Copy out every item below word for word, keeping each line unchanged.

[Text and item location entries]

================================

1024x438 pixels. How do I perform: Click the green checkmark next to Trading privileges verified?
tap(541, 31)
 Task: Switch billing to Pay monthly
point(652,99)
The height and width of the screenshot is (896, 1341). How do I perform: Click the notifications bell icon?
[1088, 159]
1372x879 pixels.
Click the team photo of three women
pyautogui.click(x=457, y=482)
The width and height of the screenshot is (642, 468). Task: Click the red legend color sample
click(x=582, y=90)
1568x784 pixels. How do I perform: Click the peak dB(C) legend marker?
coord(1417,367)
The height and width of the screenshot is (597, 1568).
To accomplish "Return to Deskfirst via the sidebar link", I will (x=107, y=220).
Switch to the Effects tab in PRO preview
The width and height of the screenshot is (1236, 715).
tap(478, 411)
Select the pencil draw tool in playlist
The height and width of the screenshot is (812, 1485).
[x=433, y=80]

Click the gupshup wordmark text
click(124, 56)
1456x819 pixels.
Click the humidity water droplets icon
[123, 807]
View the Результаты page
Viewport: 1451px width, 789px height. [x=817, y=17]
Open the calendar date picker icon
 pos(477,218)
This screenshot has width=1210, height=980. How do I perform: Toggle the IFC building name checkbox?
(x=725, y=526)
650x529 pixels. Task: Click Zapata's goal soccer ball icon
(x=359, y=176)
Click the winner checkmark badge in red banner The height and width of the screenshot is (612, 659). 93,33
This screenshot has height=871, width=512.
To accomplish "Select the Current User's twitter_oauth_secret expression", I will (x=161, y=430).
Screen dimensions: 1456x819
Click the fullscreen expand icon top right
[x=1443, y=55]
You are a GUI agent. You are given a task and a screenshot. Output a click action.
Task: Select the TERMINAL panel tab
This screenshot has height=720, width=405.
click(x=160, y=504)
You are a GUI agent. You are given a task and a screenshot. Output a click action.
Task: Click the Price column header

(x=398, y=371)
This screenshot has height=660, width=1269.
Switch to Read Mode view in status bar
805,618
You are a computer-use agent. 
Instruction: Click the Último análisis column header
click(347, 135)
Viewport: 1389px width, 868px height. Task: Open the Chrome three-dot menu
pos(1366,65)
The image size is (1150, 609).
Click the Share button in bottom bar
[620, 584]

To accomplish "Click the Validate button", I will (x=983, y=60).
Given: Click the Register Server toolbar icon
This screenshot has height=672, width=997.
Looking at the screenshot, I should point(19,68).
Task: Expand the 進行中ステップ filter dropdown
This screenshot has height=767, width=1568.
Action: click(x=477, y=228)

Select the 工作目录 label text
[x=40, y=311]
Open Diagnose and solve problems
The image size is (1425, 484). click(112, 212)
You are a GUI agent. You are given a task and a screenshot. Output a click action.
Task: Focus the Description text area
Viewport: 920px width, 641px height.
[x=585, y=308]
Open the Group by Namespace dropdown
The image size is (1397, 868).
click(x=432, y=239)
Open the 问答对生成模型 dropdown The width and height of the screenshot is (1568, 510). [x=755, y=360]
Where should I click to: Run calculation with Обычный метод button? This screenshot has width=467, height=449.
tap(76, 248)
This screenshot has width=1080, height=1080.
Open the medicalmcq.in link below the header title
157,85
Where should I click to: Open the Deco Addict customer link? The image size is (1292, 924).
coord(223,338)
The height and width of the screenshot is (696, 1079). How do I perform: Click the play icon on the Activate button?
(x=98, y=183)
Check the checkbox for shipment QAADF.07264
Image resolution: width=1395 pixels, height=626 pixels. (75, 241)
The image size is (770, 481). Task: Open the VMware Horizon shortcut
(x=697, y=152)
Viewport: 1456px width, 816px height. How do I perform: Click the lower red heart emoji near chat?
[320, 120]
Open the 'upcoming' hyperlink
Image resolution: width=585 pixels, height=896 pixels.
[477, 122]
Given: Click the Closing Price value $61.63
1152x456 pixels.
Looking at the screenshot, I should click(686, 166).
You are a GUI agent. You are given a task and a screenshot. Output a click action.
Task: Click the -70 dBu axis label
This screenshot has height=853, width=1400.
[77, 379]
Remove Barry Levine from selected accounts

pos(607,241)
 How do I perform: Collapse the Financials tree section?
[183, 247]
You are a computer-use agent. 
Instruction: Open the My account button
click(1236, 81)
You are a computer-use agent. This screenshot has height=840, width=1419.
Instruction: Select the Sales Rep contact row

================================

## Output of the task
1024x438 pixels. How do I perform: Click the green checkmark next to Trading privileges verified?
tap(541, 31)
 Task: Switch billing to Pay monthly
point(652,99)
The height and width of the screenshot is (896, 1341). How do I perform: Click the notifications bell icon?
[1088, 159]
1372x879 pixels.
Click the team photo of three women
pyautogui.click(x=457, y=482)
The width and height of the screenshot is (642, 468). Task: Click the red legend color sample
click(x=582, y=90)
1568x784 pixels. How do I perform: Click the peak dB(C) legend marker?
coord(1417,367)
The height and width of the screenshot is (597, 1568).
To accomplish "Return to Deskfirst via the sidebar link", I will (x=107, y=220).
Switch to the Effects tab in PRO preview
The width and height of the screenshot is (1236, 715).
tap(478, 411)
Select the pencil draw tool in playlist
The height and width of the screenshot is (812, 1485).
[x=433, y=80]

Click the gupshup wordmark text
click(124, 56)
1456x819 pixels.
Click the humidity water droplets icon
[123, 807]
View the Результаты page
Viewport: 1451px width, 789px height. [x=817, y=17]
Open the calendar date picker icon
 pos(477,218)
This screenshot has width=1210, height=980. How do I perform: Toggle the IFC building name checkbox?
(x=725, y=526)
650x529 pixels. Task: Click Zapata's goal soccer ball icon
(x=359, y=176)
Click the winner checkmark badge in red banner The height and width of the screenshot is (612, 659). 93,33
This screenshot has height=871, width=512.
To accomplish "Select the Current User's twitter_oauth_secret expression", I will (x=161, y=430).
Screen dimensions: 1456x819
Click the fullscreen expand icon top right
[x=1443, y=55]
You are a GUI agent. You are given a task and a screenshot. Output a click action.
Task: Select the TERMINAL panel tab
This screenshot has height=720, width=405.
click(x=160, y=504)
You are a GUI agent. You are given a task and a screenshot. Output a click action.
Task: Click the Price column header

(x=398, y=371)
This screenshot has height=660, width=1269.
Switch to Read Mode view in status bar
805,618
You are a computer-use agent. 
Instruction: Click the Último análisis column header
click(347, 135)
Viewport: 1389px width, 868px height. Task: Open the Chrome three-dot menu
pos(1366,65)
The image size is (1150, 609).
Click the Share button in bottom bar
[620, 584]

To accomplish "Click the Validate button", I will (x=983, y=60).
Given: Click the Register Server toolbar icon
This screenshot has height=672, width=997.
Looking at the screenshot, I should point(19,68).
Task: Expand the 進行中ステップ filter dropdown
This screenshot has height=767, width=1568.
Action: click(x=477, y=228)

Select the 工作目录 label text
[x=40, y=311]
Open Diagnose and solve problems
The image size is (1425, 484). click(112, 212)
You are a GUI agent. You are given a task and a screenshot. Output a click action.
Task: Focus the Description text area
Viewport: 920px width, 641px height.
[x=585, y=308]
Open the Group by Namespace dropdown
The image size is (1397, 868).
click(x=432, y=239)
Open the 问答对生成模型 dropdown The width and height of the screenshot is (1568, 510). [x=755, y=360]
Where should I click to: Run calculation with Обычный метод button? This screenshot has width=467, height=449.
tap(76, 248)
This screenshot has width=1080, height=1080.
Open the medicalmcq.in link below the header title
157,85
Where should I click to: Open the Deco Addict customer link? The image size is (1292, 924).
coord(223,338)
The height and width of the screenshot is (696, 1079). How do I perform: Click the play icon on the Activate button?
(x=98, y=183)
Check the checkbox for shipment QAADF.07264
Image resolution: width=1395 pixels, height=626 pixels. (75, 241)
The image size is (770, 481). Task: Open the VMware Horizon shortcut
(x=697, y=152)
Viewport: 1456px width, 816px height. How do I perform: Click the lower red heart emoji near chat?
[320, 120]
Open the 'upcoming' hyperlink
Image resolution: width=585 pixels, height=896 pixels.
[477, 122]
Given: Click the Closing Price value $61.63
1152x456 pixels.
Looking at the screenshot, I should click(686, 166).
You are a GUI agent. You are given a task and a screenshot. Output a click action.
Task: Click the -70 dBu axis label
This screenshot has height=853, width=1400.
[77, 379]
Remove Barry Levine from selected accounts

pos(607,241)
 How do I perform: Collapse the Financials tree section?
[183, 247]
You are a computer-use agent. 
Instruction: Open the My account button
click(1236, 81)
You are a computer-use agent. This screenshot has height=840, width=1419.
Instruction: Select the Sales Rep contact row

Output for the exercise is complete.